Sunday, January 7, 2024

The Advancement of Mateo Matic: May 8, 2429

Generated by Google Workspace Labs text-to-image Duet AI software
Just as the old man and the little girl were finishing up packing their belongings, they heard a commotion outside. Mateo had led the authorities right to their doorstep, which meant it could no longer be theirs. No matter, the girl had to return to her life, and the old man had no strong feelings about this place. This was a suburb of the city, which was why it took the teleportation detectors a little longer than last time to dispatch a strike team. Mateo lifted the girl in one arm, and placed his free hand on the old man’s shoulder so they could all disappear just in time. They should be fine here, clear on the other side of the world, where the rest of the team was waiting.
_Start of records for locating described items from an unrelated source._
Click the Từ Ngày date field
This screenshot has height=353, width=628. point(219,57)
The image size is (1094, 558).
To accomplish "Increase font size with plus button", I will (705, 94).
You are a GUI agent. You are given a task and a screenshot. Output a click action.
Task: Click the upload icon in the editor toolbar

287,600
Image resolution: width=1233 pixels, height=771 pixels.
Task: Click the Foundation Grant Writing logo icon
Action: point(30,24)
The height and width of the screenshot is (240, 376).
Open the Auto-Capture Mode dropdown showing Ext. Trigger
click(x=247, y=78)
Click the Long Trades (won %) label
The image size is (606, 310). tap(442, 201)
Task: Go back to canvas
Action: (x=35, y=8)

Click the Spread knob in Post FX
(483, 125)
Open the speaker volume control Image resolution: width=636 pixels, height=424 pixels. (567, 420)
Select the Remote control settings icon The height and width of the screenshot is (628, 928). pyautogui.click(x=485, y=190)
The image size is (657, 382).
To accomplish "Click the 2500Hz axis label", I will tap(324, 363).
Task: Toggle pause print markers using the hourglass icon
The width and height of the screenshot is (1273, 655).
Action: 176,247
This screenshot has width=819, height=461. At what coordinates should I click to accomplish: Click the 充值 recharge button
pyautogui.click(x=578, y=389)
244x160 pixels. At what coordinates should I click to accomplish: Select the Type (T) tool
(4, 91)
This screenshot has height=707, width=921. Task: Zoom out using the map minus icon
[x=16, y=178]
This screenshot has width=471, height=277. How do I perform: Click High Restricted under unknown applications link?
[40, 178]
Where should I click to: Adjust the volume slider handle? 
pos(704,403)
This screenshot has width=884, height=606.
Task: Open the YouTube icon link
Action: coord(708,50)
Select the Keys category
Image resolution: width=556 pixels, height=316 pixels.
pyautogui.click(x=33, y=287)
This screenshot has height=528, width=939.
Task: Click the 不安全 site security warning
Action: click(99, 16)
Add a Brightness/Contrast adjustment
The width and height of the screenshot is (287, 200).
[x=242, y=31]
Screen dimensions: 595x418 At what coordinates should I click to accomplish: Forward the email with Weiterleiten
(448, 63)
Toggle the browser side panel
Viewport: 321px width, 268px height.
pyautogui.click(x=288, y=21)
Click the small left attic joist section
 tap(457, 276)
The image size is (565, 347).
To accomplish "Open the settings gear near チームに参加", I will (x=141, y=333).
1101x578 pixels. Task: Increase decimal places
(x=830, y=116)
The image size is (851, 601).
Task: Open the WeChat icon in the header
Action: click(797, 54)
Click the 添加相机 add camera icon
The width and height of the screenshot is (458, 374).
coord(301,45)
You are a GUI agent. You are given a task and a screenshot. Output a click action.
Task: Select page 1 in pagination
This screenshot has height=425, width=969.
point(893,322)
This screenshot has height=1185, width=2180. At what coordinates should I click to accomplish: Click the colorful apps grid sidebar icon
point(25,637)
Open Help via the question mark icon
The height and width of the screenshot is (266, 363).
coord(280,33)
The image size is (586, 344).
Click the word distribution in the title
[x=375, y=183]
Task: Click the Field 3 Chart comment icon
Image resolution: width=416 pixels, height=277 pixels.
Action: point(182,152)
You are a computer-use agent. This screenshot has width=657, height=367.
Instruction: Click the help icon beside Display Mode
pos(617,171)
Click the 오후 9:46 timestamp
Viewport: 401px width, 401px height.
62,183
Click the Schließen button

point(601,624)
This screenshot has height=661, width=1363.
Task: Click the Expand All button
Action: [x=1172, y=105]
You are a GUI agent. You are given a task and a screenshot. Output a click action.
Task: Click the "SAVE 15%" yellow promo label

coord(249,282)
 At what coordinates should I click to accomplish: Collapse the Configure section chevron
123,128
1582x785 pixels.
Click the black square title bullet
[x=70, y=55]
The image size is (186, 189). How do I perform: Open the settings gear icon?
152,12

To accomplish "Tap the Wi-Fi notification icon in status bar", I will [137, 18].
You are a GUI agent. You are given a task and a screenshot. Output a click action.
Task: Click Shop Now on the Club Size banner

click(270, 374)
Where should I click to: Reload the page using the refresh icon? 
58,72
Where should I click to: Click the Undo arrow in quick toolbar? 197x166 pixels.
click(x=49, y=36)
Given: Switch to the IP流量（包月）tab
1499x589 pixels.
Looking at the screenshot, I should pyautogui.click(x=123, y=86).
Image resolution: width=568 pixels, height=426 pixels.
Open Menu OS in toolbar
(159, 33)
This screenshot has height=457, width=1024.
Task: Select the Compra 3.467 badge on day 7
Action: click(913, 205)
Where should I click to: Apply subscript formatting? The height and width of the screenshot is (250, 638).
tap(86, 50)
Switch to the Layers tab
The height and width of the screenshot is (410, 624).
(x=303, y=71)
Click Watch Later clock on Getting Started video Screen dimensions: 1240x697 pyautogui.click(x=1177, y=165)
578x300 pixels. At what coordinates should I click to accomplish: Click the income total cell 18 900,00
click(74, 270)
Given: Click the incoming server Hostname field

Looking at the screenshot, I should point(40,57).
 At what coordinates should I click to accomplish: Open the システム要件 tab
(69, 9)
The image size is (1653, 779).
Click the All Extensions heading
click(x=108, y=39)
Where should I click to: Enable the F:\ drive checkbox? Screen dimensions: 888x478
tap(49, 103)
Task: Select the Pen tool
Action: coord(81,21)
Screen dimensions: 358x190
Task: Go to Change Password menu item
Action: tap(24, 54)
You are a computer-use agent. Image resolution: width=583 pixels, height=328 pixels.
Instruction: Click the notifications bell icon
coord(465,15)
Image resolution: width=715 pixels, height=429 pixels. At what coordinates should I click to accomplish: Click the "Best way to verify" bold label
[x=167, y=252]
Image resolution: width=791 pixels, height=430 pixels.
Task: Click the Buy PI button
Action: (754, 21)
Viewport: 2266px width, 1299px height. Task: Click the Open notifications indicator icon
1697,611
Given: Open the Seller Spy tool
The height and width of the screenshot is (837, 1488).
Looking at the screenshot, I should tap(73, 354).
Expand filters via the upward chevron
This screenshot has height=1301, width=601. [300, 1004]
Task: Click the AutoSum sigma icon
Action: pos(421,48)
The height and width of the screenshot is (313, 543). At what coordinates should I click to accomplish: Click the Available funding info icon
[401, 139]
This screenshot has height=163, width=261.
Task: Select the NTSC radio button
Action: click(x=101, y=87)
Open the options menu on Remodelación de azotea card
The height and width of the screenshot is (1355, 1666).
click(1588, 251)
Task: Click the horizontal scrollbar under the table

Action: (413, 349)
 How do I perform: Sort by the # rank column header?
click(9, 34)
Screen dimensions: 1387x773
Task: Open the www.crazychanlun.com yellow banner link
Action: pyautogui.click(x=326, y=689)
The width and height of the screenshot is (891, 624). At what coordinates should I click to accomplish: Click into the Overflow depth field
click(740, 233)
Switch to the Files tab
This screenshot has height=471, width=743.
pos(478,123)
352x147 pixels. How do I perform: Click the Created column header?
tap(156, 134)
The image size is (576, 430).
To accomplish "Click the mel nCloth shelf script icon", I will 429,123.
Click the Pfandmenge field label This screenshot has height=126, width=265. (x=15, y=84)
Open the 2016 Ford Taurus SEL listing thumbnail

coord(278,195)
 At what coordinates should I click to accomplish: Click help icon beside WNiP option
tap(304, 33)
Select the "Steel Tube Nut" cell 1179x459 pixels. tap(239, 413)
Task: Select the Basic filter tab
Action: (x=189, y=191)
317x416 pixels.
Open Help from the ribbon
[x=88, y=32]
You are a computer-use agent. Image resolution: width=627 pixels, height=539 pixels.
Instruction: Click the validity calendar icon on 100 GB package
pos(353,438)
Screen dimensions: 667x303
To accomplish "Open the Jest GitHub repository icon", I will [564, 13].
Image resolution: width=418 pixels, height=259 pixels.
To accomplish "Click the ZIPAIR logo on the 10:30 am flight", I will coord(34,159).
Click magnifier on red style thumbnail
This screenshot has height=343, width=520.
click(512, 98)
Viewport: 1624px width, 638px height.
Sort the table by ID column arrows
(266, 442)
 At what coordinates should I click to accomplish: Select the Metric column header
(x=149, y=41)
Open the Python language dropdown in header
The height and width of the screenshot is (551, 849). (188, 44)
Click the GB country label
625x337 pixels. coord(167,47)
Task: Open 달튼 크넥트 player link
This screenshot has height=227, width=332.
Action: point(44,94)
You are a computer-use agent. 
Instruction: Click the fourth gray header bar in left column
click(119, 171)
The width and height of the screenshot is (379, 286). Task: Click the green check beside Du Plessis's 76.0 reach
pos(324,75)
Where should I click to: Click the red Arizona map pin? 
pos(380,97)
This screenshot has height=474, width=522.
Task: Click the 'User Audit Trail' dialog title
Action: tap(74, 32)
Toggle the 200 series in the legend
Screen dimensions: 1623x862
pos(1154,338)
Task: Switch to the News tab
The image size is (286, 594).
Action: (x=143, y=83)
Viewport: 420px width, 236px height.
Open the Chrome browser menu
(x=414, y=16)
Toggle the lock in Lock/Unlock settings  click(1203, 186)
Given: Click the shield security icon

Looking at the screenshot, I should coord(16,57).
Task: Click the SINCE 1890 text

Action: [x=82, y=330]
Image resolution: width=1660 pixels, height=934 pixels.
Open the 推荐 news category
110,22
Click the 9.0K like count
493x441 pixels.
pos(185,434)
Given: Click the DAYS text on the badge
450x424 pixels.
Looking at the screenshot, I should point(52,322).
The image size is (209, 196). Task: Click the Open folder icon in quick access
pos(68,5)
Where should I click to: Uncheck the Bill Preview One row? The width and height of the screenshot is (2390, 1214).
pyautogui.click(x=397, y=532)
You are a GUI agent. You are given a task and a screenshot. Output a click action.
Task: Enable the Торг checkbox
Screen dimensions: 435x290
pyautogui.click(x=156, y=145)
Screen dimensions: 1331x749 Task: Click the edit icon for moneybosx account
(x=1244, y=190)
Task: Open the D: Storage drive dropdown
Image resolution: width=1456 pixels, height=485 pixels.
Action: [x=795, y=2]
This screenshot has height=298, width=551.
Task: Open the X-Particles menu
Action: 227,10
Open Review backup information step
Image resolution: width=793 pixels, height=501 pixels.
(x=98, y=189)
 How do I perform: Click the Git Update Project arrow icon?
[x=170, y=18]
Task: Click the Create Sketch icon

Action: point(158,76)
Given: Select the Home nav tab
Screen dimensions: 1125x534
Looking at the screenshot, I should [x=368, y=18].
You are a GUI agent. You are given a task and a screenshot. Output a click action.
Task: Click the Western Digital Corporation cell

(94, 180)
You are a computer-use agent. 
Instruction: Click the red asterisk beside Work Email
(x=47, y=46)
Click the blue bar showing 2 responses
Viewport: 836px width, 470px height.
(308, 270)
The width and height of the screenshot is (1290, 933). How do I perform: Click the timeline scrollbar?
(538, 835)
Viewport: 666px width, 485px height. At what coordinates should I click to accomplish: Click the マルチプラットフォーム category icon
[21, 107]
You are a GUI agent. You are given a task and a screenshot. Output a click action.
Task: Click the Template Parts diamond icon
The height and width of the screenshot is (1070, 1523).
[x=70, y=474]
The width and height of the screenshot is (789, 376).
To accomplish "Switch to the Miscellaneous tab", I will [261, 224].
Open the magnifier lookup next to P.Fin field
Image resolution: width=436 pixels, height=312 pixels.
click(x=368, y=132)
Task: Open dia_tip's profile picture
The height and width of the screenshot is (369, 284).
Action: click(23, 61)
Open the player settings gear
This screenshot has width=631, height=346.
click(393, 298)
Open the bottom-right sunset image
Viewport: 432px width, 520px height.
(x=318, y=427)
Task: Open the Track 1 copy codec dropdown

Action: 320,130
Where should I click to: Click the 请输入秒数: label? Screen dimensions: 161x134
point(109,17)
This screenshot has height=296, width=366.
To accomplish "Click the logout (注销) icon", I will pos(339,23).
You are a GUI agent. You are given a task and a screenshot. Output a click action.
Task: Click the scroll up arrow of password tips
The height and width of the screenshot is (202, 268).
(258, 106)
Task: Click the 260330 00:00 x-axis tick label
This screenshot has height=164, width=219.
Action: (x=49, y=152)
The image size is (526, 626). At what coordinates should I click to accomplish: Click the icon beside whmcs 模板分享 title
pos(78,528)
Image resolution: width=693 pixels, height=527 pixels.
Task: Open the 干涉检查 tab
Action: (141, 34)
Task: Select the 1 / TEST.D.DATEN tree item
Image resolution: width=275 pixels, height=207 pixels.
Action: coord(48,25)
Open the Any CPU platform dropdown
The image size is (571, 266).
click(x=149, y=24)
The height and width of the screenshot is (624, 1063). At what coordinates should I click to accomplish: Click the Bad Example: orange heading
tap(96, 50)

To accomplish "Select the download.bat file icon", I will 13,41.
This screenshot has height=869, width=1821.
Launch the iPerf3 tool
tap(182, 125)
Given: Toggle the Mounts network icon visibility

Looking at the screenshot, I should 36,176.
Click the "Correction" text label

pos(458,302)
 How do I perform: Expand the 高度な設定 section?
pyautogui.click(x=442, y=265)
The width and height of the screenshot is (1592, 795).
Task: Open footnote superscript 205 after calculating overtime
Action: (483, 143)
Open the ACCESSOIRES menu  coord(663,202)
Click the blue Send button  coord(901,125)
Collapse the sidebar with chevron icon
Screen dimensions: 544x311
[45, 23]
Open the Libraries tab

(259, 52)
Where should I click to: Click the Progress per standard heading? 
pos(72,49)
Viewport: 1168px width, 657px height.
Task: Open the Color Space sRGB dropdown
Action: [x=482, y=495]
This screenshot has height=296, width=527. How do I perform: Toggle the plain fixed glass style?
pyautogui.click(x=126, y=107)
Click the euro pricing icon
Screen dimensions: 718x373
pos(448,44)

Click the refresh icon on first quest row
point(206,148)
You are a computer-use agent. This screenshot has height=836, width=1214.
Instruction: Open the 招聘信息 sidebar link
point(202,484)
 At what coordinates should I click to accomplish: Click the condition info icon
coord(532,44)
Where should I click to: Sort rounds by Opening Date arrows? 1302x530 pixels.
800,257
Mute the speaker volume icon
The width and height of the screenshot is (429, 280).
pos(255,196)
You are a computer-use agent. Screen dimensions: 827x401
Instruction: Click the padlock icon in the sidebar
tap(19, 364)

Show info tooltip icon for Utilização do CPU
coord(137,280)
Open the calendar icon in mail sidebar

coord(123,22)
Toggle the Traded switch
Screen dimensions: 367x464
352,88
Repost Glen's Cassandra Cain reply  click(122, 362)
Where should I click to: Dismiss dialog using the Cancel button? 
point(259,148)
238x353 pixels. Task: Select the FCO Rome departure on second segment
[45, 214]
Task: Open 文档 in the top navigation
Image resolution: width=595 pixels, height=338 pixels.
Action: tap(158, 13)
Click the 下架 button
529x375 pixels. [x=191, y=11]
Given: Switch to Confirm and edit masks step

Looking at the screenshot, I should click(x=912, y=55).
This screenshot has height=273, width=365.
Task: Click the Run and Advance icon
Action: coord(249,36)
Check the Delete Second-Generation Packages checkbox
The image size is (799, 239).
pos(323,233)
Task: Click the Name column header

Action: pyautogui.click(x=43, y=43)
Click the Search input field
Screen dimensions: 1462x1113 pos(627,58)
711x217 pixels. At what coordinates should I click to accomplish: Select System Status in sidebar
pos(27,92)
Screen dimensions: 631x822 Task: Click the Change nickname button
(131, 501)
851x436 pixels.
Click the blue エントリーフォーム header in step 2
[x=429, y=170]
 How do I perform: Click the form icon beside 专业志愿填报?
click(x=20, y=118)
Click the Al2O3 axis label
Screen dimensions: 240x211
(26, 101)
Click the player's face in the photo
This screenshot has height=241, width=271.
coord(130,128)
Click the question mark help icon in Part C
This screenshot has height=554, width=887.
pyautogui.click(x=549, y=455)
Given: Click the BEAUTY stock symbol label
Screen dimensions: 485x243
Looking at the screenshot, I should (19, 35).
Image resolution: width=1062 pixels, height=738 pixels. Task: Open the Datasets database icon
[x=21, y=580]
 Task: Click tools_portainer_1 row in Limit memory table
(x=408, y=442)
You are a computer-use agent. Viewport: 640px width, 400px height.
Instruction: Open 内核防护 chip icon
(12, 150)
Even if they could be traced, it would take a long time for anyone to catch up to them. The government’s main concern was probably the city anyway, not the rest of the planet.
“Where’s the woman?” Mateo questioned.
“We dropped her off back in the city,” Marie replied. “We were listening to your conversation.”
“She wasn’t happy about it, but slaveowners don’t get a choice, do they?” Olimpia added with an evil smile.
Leona knelt down in front of the girl. “What’s your name?”
The girl couldn’t answer. She turned away shyly, and hid behind the old man.
“Niobe Schur,” Lilac answered for her.
Mateo nodded, and approached. “You’re all three from Extremus.”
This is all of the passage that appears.